Japan's Shift Away from Loose-Leaf Tea Hits Hard: 50-Year-Old Yame Tea Company Files for Bankruptcy
In early February 2026, Yame Chagyo Honpo, a tea manufacturer and distributor based in Miyama City in Fukuoka Prefecture, suspended operations and began preparing to file for bankruptcy with the Yanagawa branch of the Fukuoka District Court, according to Tokyo Shoko Research.
Founded in 1971 and incorporated in 1976, the company specialized in teas centered on Yamecha (a regional Japanese green tea from Yame in Fukuoka) and roasted barley tea, supplying products not only across Kyushu but also to co‑op chains and convenience store chains in the Kansai and Chugoku–Shikoku regions through trading companies. Under the retail brand "Jutokuan," it also operated its own shops and online sales.

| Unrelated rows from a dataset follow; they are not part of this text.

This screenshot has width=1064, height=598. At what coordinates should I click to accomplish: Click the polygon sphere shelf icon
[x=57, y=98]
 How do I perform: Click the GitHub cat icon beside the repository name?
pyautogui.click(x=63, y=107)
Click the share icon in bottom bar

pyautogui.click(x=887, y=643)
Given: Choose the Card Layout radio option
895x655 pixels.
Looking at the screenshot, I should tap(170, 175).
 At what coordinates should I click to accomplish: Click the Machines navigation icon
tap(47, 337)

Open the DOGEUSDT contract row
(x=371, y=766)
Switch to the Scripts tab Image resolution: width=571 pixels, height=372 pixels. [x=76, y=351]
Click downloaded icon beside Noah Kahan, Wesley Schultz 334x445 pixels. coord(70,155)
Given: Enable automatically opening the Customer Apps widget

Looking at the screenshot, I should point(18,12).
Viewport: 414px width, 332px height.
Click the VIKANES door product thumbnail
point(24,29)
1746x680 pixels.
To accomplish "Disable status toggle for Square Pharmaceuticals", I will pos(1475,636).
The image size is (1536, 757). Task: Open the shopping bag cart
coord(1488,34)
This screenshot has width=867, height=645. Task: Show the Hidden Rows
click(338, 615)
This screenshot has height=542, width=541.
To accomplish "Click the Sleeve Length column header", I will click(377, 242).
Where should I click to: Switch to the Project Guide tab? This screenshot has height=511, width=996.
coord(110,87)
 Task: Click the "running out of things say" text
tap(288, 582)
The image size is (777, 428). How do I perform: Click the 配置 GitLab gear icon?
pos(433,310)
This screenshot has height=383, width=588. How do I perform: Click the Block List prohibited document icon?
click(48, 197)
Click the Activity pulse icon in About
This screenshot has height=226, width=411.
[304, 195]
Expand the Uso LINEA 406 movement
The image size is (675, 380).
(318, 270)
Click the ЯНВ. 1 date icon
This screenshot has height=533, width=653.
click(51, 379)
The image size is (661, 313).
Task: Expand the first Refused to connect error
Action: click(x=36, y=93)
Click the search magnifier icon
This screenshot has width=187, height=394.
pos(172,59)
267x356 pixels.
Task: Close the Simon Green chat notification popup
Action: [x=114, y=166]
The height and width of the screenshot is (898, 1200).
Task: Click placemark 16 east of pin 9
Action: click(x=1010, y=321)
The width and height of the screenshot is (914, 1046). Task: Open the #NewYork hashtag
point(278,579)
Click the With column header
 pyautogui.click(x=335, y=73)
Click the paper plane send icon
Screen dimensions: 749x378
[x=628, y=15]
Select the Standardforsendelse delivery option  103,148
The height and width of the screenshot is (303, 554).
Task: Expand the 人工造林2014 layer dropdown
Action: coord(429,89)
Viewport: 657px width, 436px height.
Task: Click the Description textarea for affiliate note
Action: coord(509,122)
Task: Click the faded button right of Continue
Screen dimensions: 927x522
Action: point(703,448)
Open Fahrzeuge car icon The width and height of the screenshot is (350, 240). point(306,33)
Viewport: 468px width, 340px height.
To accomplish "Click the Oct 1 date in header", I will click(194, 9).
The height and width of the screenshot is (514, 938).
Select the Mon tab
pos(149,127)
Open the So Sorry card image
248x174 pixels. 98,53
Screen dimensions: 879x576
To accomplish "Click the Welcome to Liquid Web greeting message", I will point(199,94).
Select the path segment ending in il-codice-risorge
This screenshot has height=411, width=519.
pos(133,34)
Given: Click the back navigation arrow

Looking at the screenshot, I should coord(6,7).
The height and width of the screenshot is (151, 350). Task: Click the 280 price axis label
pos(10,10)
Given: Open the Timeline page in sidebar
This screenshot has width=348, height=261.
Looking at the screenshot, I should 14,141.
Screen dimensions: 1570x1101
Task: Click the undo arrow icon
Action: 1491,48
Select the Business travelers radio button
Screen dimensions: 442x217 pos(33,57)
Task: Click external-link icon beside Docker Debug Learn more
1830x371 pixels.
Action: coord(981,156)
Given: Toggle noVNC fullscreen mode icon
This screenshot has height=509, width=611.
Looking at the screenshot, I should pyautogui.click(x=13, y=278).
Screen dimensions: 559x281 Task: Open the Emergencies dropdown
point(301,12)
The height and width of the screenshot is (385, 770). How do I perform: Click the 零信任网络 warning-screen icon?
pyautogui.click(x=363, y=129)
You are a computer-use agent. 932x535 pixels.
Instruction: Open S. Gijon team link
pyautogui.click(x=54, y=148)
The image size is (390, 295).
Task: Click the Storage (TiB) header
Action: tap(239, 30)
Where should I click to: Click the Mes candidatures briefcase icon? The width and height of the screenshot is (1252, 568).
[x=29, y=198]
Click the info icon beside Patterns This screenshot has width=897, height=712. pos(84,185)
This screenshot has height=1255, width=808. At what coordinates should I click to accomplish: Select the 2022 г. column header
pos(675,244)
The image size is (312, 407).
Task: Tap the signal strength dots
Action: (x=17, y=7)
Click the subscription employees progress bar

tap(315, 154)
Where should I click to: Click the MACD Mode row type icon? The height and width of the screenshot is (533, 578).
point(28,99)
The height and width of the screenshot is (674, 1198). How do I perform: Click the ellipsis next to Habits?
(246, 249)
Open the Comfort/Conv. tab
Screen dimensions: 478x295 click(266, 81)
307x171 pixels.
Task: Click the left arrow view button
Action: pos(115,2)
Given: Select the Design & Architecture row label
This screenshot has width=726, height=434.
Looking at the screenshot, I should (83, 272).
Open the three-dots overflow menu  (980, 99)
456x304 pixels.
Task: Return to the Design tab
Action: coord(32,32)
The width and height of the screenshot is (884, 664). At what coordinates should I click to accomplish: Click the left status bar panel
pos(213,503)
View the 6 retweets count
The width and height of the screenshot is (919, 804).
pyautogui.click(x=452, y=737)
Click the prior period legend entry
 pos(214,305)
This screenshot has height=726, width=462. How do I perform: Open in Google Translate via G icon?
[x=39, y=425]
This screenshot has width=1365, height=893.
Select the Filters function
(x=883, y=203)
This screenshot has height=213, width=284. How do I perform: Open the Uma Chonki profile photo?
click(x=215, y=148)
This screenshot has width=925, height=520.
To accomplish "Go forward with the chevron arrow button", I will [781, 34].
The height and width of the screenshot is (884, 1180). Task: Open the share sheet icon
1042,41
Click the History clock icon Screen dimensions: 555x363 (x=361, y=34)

At its peak in the early 1990s, Yame Chagyo Honpo achieved strong sales and profitability. However, over the following decades, the company faced a steep and sustained decline as Japanese consumers' lifestyles changed and demand for loose‑leaf green tea weakened dramatically. Traditional demand for tea as a gift item at weddings and funerals also eroded. By the fiscal year ending September 2024, sales had fallen to a fraction of their historic levels, the company had accumulated significant losses, and its debt burden had expanded.
In response, Yame Chagyo Honpo tried to revitalize its business by introducing in‑store roasting demonstrations as a sales method and, in May 2018, opening the "Mizuchaya Jutokuan" store inside the roadside station "Michi‑no‑Eki Miyama," offering menu items such as matcha parfaits. Despite these efforts, the company could not reverse the downward trend in revenue, and it struggled with cash flow, including repaying loans inherited from the previous generation and rescheduling financial liabilities. On January 30, 2026, the company closed the Mizuchaya Jutokuan shop, and as of early February, its total liabilities were still under investigation.
Context for U.S. café buyers
For U.S. café and restaurant buyers importing Japanese matcha, this bankruptcy highlights several important trends in the Japanese tea market:
- Structural decline in loose‑leaf green tea consumption in Japan, driven by ready‑to‑drink beverages and changing home‑brewing habits, is putting pressure on traditional regional tea companies that historically depended on domestic leaf‑tea demand and gift‑tea sales.
- Even companies that attempt to pivot into value‑added products such as matcha‑based desserts in tourist locations (for example, matcha parfaits at roadside stations) may find it difficult to offset long‑term volume declines in their core wholesale tea business.
- For overseas buyers, this case is a reminder that Japan's regional tea brands and processors can be financially vulnerable, especially when their main focus remains the domestic market and conventional leaf‑tea formats.
For U.S. café owners building menus around matcha and Japanese green tea, securing a stable supply chain often means partnering with suppliers that:
- Work closely with multiple Japanese producers across regions rather than depending on a single local processor.
- Understand both the domestic shifts in Japanese tea consumption and the growing global demand for matcha and powdered green tea.
In this sense, the Yame Chagyo Honpo case is less about a decline in global interest in Japanese tea and more about the challenge of adapting traditional, leaf‑tea‑focused business models to new consumption patterns and international markets.
Notes on Japanese terms
- Yamecha (八女茶): Green tea produced in and around Yame in Fukuoka Prefecture, known in Japan for its high‑quality sencha and gyokuro; in English, it is typically referred to as "Yame green tea" or "Yamecha."
- Michi‑no‑Eki (道の駅): A government‑designated roadside station in Japan that combines a rest area with local product shops and, often, small eateries.